Part of the weekend programme included visiting the Ribola Art Route wherein four areas were identified: Patrick Manyike’s Art Gallery, scrap metal artist Pilato Bulala, Thomas Kubayi’s Art Gallery, Mukomdeni Pottery and Twananani Textiles. The artists on the route appreciated the visit but could not emphasise enough how they were hard hit by COVID-19 and regulations that had literally stopped all their potential buyers from visiting in the past 6 months.
“COVID-19 hit us all hard, however I saw that as an opportunity to create meaningful pieces about the pandemic that can also raise awareness,” intoned Pilato Bulala, a scrap metal artist on the route in Mbokota village. COVID-19 theme cut across the artists on the route as Thomas Kubayi also showed pieces that are addressing the painful effects of the pandemic on daily lives.
The CEO of LTA, Ms Sonto Ndlovu, said in addition to brand visibility, there is need for the route to develop a branding concept that will clearly link the various art places found in the area through geographical positioning systems (GPS), proper sign posts along the way, and other materials like brochures that could also be made available digitally.

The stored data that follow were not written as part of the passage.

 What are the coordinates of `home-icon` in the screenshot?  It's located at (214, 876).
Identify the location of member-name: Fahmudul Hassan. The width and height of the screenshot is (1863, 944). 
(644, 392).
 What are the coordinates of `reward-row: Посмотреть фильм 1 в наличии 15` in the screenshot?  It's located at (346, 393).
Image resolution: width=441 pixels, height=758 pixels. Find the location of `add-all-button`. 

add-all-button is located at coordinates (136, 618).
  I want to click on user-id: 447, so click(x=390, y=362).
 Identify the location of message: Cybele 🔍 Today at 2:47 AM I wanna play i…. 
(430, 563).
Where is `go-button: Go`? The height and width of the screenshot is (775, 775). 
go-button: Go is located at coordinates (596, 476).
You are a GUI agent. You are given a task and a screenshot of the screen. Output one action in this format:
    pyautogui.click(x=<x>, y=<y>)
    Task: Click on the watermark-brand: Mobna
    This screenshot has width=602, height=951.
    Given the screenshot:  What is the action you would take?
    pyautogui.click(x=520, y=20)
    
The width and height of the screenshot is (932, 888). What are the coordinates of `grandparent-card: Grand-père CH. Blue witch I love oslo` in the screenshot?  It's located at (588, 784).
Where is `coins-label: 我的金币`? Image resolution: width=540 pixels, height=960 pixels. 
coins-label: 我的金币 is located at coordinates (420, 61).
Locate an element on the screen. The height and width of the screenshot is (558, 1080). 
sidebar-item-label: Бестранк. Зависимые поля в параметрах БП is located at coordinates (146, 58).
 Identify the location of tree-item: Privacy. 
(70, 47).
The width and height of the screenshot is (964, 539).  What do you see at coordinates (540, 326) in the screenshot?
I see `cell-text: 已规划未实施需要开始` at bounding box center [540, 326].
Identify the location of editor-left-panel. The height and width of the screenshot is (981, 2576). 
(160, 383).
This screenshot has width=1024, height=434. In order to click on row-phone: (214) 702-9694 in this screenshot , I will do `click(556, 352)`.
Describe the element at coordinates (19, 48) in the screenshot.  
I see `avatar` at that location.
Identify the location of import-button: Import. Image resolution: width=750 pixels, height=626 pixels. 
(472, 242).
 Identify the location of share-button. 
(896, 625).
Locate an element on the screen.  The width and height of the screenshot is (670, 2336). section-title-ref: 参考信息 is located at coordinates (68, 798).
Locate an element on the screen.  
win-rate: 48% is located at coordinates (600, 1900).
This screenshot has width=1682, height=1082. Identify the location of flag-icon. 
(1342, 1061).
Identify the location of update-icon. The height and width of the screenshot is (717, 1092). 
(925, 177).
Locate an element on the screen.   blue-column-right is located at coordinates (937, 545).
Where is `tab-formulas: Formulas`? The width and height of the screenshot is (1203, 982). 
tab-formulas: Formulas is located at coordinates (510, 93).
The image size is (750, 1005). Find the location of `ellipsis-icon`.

Further said Ndlovu: “Our greatest challenge beyond marketing this place is to solicit corporate sponsors to take on the task of sponsoring these artists over a long-term period. In this way corporates could find ways to use art as form of team building, especially with some of the activities in pot making and textile places. We as destination marketing organisation shall continue to use all available channels to market the art coming out of Ribola Art Route.”
The Ribola Art Route forms backbone of supply of art in the Limpopo province as number of renowned wood carvers are from within the 30 km radius of this route. Various government departments and non-governmental organisations have over the years kept the route alive in forms of support, but the need to seal it as the to go to place of art still remains.